L’immense 172 incendies de forêt de l’été dernier sur la Côte-Nord s’est produit à quelques kilomètres de Sept-Îles.

C’est au Québec qu’on retrouve les bâtiments les plus exposés, soit 1,03 million, dont 15 000 sont considérés à risque élevé.

Dans le sud du Québec et de l’Ontario ainsi que dans les Maritimes, les incendies ne sont pas si fréquents. Mais ceux qui s’y propagent se distinguent généralement par leur férocité, et souvent, de nombreuses habitations se trouvent à proximité, souligne Sandy Erni.

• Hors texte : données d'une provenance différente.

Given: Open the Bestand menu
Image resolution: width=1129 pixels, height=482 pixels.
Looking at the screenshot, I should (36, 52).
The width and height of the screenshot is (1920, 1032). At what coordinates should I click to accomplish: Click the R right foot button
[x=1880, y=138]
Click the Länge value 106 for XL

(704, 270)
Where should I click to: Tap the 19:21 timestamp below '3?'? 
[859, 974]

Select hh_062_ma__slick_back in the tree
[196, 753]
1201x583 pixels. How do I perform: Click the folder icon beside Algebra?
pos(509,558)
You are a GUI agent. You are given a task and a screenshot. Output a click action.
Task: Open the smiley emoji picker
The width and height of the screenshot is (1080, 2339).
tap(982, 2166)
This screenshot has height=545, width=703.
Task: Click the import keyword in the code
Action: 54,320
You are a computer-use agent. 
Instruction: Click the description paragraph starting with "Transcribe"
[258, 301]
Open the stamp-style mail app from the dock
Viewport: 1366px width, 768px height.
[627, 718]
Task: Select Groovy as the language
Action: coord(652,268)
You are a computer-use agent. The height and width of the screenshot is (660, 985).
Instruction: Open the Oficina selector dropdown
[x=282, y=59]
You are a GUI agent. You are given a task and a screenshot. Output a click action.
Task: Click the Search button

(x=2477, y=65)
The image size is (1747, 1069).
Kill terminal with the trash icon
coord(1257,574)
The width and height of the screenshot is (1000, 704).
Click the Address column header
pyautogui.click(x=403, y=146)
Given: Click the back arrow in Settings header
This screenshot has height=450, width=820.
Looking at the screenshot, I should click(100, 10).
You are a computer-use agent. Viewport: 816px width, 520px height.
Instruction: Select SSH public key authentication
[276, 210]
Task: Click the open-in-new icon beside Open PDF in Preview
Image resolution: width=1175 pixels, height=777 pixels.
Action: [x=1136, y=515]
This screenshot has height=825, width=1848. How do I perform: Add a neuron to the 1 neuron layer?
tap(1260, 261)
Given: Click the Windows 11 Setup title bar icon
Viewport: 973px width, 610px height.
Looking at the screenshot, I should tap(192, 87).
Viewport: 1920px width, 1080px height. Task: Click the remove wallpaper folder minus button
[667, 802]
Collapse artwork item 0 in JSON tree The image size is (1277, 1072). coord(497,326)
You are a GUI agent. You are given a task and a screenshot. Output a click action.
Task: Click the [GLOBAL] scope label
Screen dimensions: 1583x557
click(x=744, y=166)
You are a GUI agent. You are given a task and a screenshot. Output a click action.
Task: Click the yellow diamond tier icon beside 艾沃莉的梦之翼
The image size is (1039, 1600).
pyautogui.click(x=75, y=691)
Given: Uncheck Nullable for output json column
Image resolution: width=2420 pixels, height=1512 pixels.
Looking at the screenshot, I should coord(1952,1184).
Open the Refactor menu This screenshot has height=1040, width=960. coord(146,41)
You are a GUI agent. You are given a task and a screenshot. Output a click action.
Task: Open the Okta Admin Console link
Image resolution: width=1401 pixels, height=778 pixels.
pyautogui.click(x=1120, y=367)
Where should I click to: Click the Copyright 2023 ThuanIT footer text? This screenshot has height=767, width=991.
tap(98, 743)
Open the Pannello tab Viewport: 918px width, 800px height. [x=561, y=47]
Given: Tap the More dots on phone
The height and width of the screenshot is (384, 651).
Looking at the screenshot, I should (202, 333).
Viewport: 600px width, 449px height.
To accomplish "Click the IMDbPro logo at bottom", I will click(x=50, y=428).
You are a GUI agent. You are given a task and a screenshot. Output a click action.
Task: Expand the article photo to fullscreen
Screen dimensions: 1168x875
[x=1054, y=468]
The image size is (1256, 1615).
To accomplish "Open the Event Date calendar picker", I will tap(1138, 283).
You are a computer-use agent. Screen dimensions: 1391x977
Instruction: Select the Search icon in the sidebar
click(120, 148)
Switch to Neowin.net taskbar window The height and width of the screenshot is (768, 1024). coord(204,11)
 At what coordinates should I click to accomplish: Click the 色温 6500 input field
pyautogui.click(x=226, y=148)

« Pour qu’un incendie se déclare, il faut généralement des conditions environnementales extrêmes, par exemple une humidité relative extrêmement faible, qui lui permettront de prendre une ampleur très importante. Il y aura donc une forte probabilité que ce soit une intensité élevée. »

Les zones rouges ou orange foncé de la carte risquent d’être touchées par les incendies les plus violents (classe V ou VI). À ce stade, ils deviennent souvent trop dangereux pour combattre au sol, et l’eau rejetée par les avions s’évapore avant d’atteindre l’incendie, ce qui peut le rendre incontrôlable.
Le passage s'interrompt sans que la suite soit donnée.